• **Work to complete**: Count the lines below that contain the word "preview", and state only that number.

BEGIN Dataset extract

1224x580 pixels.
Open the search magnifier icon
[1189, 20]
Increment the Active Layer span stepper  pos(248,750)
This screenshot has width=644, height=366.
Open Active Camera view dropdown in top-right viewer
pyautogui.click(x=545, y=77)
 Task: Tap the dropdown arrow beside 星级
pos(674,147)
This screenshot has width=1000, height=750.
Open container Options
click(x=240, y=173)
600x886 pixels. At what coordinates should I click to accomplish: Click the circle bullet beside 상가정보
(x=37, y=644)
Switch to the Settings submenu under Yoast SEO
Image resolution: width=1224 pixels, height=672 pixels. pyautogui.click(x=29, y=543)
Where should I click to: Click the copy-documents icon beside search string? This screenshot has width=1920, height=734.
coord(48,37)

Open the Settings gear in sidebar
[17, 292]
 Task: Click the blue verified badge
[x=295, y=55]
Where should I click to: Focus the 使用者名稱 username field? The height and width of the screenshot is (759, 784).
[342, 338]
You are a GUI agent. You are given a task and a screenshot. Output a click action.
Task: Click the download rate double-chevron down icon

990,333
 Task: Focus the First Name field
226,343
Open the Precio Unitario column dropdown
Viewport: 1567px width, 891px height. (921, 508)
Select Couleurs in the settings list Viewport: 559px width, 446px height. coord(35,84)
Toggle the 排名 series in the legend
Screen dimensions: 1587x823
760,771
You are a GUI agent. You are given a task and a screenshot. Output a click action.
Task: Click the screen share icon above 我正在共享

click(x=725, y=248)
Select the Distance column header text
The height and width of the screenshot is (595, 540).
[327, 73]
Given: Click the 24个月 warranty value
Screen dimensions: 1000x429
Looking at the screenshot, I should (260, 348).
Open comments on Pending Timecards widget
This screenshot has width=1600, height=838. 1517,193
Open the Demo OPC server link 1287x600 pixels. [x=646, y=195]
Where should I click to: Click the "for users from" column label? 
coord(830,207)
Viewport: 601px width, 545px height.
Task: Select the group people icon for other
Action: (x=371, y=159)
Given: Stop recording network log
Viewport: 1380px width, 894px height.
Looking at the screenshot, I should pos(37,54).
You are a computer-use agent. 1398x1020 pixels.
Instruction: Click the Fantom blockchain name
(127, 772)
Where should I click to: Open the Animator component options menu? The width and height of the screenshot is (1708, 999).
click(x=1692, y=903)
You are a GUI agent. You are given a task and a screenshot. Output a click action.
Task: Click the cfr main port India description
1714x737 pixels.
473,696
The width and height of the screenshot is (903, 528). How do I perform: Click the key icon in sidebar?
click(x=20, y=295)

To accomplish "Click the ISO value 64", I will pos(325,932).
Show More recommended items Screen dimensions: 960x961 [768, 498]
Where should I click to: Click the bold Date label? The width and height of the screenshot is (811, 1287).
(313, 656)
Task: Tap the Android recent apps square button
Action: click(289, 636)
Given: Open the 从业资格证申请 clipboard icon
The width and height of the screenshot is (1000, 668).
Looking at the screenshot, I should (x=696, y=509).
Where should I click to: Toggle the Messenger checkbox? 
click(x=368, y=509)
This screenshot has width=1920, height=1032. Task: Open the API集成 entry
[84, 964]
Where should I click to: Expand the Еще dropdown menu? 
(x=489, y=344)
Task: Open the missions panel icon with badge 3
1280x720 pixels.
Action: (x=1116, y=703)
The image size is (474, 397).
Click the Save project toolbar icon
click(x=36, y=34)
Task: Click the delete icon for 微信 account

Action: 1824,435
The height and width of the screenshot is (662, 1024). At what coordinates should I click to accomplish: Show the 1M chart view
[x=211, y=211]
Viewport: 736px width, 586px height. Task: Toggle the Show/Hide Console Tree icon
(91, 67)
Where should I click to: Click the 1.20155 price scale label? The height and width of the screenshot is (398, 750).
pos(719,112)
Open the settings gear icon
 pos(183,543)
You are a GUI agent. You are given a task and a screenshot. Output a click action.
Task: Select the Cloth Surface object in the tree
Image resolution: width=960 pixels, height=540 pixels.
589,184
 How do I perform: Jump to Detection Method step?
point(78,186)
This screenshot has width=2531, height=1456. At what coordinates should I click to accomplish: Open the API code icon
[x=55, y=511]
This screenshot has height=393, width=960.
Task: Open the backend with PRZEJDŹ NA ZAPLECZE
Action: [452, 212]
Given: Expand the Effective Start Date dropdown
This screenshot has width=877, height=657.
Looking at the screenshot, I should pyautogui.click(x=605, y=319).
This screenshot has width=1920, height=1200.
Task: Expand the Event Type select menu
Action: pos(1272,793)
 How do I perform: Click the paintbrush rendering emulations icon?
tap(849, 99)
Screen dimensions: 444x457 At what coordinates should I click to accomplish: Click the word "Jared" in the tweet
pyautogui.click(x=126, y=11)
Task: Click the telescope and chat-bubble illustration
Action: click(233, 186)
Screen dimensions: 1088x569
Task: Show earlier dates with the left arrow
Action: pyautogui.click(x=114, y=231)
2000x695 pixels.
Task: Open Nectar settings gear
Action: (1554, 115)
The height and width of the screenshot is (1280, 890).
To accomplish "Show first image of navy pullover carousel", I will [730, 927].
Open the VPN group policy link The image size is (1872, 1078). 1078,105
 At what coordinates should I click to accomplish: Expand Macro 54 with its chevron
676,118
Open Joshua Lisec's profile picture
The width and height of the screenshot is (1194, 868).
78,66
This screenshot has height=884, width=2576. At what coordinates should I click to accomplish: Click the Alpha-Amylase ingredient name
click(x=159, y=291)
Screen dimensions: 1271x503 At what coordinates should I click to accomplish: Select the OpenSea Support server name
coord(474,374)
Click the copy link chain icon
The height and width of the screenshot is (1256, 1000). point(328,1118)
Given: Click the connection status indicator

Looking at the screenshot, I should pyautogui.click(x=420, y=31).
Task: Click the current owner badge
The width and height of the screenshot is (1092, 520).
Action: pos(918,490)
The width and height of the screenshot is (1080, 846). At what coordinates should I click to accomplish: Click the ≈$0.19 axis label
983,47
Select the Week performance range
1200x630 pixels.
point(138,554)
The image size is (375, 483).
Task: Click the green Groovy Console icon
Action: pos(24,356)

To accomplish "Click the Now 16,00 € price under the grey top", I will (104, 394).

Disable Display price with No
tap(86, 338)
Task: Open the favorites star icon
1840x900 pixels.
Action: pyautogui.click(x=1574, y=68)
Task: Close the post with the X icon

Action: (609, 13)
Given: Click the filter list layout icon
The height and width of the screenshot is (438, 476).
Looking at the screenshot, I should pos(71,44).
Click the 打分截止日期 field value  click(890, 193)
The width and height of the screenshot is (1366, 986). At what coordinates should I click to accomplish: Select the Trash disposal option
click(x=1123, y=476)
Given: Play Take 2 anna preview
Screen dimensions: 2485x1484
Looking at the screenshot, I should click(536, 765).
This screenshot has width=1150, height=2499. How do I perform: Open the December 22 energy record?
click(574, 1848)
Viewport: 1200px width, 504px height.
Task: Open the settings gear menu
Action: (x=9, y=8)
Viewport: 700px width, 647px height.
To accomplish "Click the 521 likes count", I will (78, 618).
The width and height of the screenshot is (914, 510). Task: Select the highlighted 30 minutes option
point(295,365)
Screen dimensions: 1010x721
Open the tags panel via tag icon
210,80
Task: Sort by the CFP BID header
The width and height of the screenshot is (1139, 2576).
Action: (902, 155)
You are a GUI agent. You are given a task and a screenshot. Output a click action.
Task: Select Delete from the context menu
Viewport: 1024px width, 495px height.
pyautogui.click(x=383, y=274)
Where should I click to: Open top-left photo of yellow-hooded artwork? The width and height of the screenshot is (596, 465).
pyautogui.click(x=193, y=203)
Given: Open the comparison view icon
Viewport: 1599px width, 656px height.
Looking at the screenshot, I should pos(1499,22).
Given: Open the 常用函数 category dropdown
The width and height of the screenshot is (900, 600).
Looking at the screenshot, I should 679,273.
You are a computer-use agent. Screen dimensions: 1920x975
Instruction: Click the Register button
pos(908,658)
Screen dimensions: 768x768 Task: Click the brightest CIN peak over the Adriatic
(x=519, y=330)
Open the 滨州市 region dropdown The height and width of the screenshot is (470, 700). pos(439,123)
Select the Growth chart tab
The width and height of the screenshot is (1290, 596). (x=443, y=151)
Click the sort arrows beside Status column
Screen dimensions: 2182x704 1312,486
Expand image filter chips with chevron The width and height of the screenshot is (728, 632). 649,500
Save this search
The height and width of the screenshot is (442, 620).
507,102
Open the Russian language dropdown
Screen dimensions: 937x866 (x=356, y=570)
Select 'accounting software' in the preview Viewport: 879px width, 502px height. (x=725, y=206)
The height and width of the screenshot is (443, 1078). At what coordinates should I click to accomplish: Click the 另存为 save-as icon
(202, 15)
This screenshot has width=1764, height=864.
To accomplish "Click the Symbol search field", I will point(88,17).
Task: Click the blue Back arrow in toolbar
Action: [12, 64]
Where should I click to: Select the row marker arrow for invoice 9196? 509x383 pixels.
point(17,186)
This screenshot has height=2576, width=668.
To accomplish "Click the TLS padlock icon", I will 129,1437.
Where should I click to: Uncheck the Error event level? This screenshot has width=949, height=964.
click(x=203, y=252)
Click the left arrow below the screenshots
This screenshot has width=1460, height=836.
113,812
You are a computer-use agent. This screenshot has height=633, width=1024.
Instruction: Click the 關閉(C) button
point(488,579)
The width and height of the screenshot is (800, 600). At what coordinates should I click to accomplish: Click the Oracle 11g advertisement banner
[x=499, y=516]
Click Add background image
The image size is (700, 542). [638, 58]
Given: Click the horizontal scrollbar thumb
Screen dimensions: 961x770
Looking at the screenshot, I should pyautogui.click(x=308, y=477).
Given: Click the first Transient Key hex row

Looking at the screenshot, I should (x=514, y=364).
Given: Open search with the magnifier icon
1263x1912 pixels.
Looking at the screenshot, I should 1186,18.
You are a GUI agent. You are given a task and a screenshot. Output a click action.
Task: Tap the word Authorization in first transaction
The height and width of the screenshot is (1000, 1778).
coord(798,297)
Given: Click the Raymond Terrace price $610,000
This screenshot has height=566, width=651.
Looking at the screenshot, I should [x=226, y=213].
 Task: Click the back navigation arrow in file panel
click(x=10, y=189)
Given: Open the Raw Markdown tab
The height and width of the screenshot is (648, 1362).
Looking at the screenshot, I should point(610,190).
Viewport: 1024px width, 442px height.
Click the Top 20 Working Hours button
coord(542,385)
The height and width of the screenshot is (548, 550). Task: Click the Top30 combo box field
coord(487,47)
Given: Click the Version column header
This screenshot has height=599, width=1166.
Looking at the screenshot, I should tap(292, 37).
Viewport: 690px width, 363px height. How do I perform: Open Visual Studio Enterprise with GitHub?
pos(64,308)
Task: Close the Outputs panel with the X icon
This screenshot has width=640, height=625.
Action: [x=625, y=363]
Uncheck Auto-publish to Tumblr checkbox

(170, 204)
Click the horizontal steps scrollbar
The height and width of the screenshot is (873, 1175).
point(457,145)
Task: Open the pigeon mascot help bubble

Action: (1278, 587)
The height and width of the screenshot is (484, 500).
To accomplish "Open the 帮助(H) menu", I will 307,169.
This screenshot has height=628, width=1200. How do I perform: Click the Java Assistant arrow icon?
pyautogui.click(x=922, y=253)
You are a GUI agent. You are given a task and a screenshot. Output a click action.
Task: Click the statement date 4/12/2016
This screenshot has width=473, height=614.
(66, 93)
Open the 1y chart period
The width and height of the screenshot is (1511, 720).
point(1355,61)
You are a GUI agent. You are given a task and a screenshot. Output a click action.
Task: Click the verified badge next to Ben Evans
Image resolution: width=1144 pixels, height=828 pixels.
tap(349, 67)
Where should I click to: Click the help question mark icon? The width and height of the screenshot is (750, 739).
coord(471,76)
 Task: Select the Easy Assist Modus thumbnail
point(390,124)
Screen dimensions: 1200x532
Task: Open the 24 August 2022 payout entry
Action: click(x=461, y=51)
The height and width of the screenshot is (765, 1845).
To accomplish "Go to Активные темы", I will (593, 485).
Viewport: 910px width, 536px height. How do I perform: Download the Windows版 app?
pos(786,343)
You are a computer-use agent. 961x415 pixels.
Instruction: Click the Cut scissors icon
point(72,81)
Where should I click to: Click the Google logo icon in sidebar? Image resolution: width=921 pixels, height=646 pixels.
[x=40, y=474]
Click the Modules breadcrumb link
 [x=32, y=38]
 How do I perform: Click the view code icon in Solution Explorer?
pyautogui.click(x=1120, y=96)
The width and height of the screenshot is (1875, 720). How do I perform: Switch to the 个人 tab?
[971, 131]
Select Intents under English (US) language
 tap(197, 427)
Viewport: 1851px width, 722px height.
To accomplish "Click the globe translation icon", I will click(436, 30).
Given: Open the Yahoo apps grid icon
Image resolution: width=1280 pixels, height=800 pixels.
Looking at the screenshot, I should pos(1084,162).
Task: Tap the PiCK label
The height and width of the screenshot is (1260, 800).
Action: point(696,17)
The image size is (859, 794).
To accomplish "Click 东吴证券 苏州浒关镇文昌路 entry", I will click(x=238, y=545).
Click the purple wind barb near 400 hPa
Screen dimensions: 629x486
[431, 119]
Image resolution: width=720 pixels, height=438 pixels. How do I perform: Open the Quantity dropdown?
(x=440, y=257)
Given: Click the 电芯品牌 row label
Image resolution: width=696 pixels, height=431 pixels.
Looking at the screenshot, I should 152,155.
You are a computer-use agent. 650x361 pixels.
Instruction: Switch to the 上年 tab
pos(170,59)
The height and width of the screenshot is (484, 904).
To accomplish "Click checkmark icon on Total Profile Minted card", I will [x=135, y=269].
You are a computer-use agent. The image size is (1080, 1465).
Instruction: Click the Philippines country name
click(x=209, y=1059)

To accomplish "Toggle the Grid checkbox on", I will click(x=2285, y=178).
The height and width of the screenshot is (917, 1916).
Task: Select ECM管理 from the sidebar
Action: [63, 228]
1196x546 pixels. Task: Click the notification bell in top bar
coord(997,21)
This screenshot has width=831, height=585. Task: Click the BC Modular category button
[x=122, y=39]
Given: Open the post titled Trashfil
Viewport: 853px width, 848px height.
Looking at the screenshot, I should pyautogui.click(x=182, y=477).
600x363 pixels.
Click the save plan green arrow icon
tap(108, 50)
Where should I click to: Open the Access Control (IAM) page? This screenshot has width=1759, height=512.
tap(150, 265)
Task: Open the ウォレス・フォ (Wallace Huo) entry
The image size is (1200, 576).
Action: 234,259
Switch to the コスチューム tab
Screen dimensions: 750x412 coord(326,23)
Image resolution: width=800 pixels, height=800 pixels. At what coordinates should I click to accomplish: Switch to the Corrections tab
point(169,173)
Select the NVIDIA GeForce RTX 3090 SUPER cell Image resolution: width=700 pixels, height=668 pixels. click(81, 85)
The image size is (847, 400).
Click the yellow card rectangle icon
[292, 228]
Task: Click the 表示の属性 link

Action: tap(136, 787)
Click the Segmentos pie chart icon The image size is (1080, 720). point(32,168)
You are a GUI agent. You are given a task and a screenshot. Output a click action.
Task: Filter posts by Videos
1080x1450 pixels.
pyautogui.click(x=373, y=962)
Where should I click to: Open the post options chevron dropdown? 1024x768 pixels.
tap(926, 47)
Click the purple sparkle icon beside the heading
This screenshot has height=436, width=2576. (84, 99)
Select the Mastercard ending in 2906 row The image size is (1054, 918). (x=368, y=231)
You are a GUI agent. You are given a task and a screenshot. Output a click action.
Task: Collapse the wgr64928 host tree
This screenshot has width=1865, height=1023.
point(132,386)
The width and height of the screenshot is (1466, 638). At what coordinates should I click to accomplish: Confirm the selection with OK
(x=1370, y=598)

END Dataset extract

• **Written reply**: 2